Building a Studio/Workshop
“What are you building here” came over the telephone late that afternoon, “A helicopter pad?”
My next door neighbor at the lake was on the other end and I'd had a crew clearing and hauling gravel for what had been my dream and my plan for some years. Guys need a place for their tools, a place to get away occasionally, a place to work on some of those “Honey, will you fix this” jobs. That was the downstairs. Upstairs was going to be an office, writing area,library and most important, a place I could leave an easel set up for continuing work on some painting which I thoroughly enjoy.
“Is it that big?”
“Well”, he said, “You can park a couple of semis side by side and still have room to drive between them.”
I got just a bit nervous. Had George the contractor cleared more area than I’d staked? Our lots at the lake are 75' wide and go back up the hill a few hundred feet. Enough to make up an acre. Through our lot runs the access road to the rest of the cabins, chewing up a good 15 feet.
Yes, of course, he had cleared and filled more than I’d asked.
I left the boat shop early that afternoon. Left coming home errands in my wake as I beat feet into what I worried would be a hornet’s nest. Hard enough to live as close side by side as we do.
“Lee,” George says. ”You couldn’t put up a building on that puny little space. You need something you can drive around. Place to put your staging up. You, of anyone, knows buildings can never be big enough.”
“But George....” Too late. It was done. Amongst the pines and spruce we’d now be “Medivac Capable.”
Over the next few years, and then a few more years, the “Pad” filled with unneeded wood, drools of leftover cement, discarded drywall, and parking for a dying boat trailer. All unappreciated I’m sure by the neighbors. I was too busy to get started. However, dreams don’t fade easily. I kept a good eye on Uncle Henry’s each week and whenever I’d see a hot deal on some used lumber it didn’t take long to get on the phone. Even went as far as New Brunswick to relieve these needy people of their unwanted stuff. Wood piles built up around the old boat shop covered by the inevitable Maine Designer Fabric – Blue Tarp. Though on one “deal” I bought enough aluminum siding to build a never-constructed boat storage building and used the sheets to cover materials after the blue tarps had blown to shreds.

(Target pointing data)
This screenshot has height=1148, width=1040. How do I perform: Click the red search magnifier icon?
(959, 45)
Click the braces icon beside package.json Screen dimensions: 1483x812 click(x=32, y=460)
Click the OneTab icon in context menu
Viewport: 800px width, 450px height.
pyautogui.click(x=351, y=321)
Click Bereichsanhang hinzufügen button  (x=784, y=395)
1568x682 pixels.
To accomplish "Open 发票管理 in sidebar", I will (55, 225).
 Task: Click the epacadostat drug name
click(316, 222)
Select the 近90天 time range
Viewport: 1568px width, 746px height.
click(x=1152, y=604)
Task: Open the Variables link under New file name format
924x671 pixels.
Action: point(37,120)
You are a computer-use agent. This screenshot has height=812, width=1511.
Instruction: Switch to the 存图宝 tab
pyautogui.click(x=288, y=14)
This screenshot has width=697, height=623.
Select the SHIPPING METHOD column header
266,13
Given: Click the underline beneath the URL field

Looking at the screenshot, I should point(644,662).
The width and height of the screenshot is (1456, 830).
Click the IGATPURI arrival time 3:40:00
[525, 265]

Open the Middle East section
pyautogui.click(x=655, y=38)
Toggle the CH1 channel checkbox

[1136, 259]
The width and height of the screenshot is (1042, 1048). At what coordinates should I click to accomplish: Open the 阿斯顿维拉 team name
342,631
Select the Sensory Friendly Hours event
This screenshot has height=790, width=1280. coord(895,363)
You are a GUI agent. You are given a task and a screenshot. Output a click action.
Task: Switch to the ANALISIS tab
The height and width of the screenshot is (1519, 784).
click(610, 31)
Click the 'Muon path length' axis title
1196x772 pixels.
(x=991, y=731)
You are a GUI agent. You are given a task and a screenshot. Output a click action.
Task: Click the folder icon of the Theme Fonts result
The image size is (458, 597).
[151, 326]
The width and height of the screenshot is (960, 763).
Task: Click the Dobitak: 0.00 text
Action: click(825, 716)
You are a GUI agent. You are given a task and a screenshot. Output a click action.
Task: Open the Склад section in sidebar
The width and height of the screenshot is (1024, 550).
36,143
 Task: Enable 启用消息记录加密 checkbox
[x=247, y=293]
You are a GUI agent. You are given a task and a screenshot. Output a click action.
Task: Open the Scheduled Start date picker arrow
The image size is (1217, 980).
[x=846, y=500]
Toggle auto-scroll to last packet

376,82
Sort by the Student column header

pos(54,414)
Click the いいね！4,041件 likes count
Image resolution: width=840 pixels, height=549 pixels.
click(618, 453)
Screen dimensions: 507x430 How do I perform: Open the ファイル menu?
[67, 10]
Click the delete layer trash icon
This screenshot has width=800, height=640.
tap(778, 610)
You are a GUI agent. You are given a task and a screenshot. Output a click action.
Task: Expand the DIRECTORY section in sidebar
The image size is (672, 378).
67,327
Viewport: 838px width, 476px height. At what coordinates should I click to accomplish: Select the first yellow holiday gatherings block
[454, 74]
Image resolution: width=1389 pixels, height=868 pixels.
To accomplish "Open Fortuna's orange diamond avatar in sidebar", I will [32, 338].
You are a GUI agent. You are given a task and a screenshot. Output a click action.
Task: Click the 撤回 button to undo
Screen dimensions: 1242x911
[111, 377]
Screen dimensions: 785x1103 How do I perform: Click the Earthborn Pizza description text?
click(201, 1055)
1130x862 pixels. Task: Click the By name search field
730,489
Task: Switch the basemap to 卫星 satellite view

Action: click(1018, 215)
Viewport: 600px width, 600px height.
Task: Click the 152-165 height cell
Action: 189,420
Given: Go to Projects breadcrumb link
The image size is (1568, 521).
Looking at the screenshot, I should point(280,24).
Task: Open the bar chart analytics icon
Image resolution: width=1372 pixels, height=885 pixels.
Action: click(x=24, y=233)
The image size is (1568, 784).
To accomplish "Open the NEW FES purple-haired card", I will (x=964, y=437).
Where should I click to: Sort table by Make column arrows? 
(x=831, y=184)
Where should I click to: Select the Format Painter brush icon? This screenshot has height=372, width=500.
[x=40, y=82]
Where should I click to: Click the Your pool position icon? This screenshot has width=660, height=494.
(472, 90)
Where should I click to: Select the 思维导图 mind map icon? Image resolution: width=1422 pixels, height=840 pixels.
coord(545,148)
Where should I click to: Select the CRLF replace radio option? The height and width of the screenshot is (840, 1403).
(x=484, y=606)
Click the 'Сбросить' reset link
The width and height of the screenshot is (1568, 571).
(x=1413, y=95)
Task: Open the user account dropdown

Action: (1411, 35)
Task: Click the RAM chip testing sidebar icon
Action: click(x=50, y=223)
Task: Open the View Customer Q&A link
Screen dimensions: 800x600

- JOB 1
In the essay on building a studio/workshop, reproduce the passage that opens with the words containing "My next door" and closes with "good 15 feet.", substituting "pickup trucks" for "semis".
- JOB 2
Identify every use the writer planned for the upstairs of the studio/workshop, as stated in the essay.
- JOB 3
Extend the essay on building a studio/workshop, beginning immediately after its final sentence.

- RIGHT ANSWER 1
My next door neighbor at the lake was on the other end and I'd had a crew clearing and hauling gravel for what had been my dream and my plan for some years. Guys need a place for their tools, a place to get away occasionally, a place to work on some of those “Honey, will you fix this” jobs. That was the downstairs. Upstairs was going to be an office, writing area,library and most important, a place I could leave an easel set up for continuing work on some painting which I thoroughly enjoy.
“Is it that big?”
“Well”, he said, “You can park a couple of pickup trucks side by side and still have room to drive between them.”
I got just a bit nervous. Had George the contractor cleared more area than I’d staked? Our lots at the lake are 75' wide and go back up the hill a few hundred feet. Enough to make up an acre. Through our lot runs the access road to the rest of the cabins, chewing up a good 15 feet.

- RIGHT ANSWER 2
An office, a writing area, a library, and a place to leave an easel set up for continuing work on painting.

- RIGHT ANSWER 3
Time passed too quickly as it has a habit of doing. Carefully hoarded supplies were siphoned off for other “projects.” Porch roof “had” to be built for the “Airstream” at Campobello. Then to get permanent electricity there, the nice lady from NB Power suggested we put up a “baby barn,” seeing as how they didn't run power to anything so tenuous as a “trailer.” There went a majority of my beautiful, irreplaceable, Douglas fir for rafters and beams. Plywood from a dismantled horse barn, still redolent of urine and manure sheathed its walls. Peace held precedence over my studio even though electricity to the “baby barn” would take a formidable four years to fruition.
Finally, the time had come. Retirement was imminent. Kids were taking over the business. Needed that studio and workshop. Surreptitiously I phoned a mason down the street. Set up some times to meet and then when AJ and I would be away, he could come down with crew and pour the pad.
Didn’t work. Impossible to keep a secret from a woman. Never happens. She was madder than a wet hen. “You don’t need another building,” she said, in a manner as to leave room for no argument. Uphill battle ensued. Pad was poured under duress and there were days when not a lot of communication passed between us. Pleas of “I’ve got to get started or my lumber will rot” fell on deaf ears.
Late summer I started pounding nails. I had waited longer than I should to start. Carpenter ants had begun to take their share. As I pulled sheets of stacked plywood away, thousands of these voracious bugs crawled out. I was swatting, beating, running to the hardware store for cans of killer. Pulled sheets off the pile that literally fell apart. Large holes, some hidden, sawdust, sheet after sheet destroyed. I was about ready to be sick. Hard to find any humor in this mess. Managed to save about half the pile. Luckier on the dwindled pile of Douglas fir and spruce siding.
By late October, with abbreviated hunting, and some gorgeous, sun-filled fall days and working mostly alone, I’d managed to get the walls up and sheathed. Son Derek helped lay the heavy second floor panels and with this all tarped, we left for Florida as ice was forming on the lake. Enough for one year.
Second year and another season when the birds were spared, I had the second floor sheathed in barn style with the roof. Then a few “gotchas” came along. Whether it was sciatic pain or trying to hurry, or most likely ignorance, I forgot the collar beams until son Derek and neighbor Austin Mitchell arrived to help sheath the final pitched roof. We jacked, pried, and winched the sheathed sides in and the rafters up to a semblance of shape not readily noticeable by other than those who build for a living after being shingled this year.
Now it’s time for the windows, time for shingling the gable ends in decorative Down East style, time for some paint and best of all the plaque I’ll put up dedicating this building to my mother, Rebecca, the artist. Maybe, just maybe, I’ll get a desk moved in. Perhaps some stacks will materialize for my military history books and I’ll set up an easel. But first I’m going to set up an area for AJ where she can sling some mud in her newfound pursuit of pottery and the “perfect bowl”. Then maybe, just maybe, she’ll understand and share my dream.
Lee’s at work on recipes in June.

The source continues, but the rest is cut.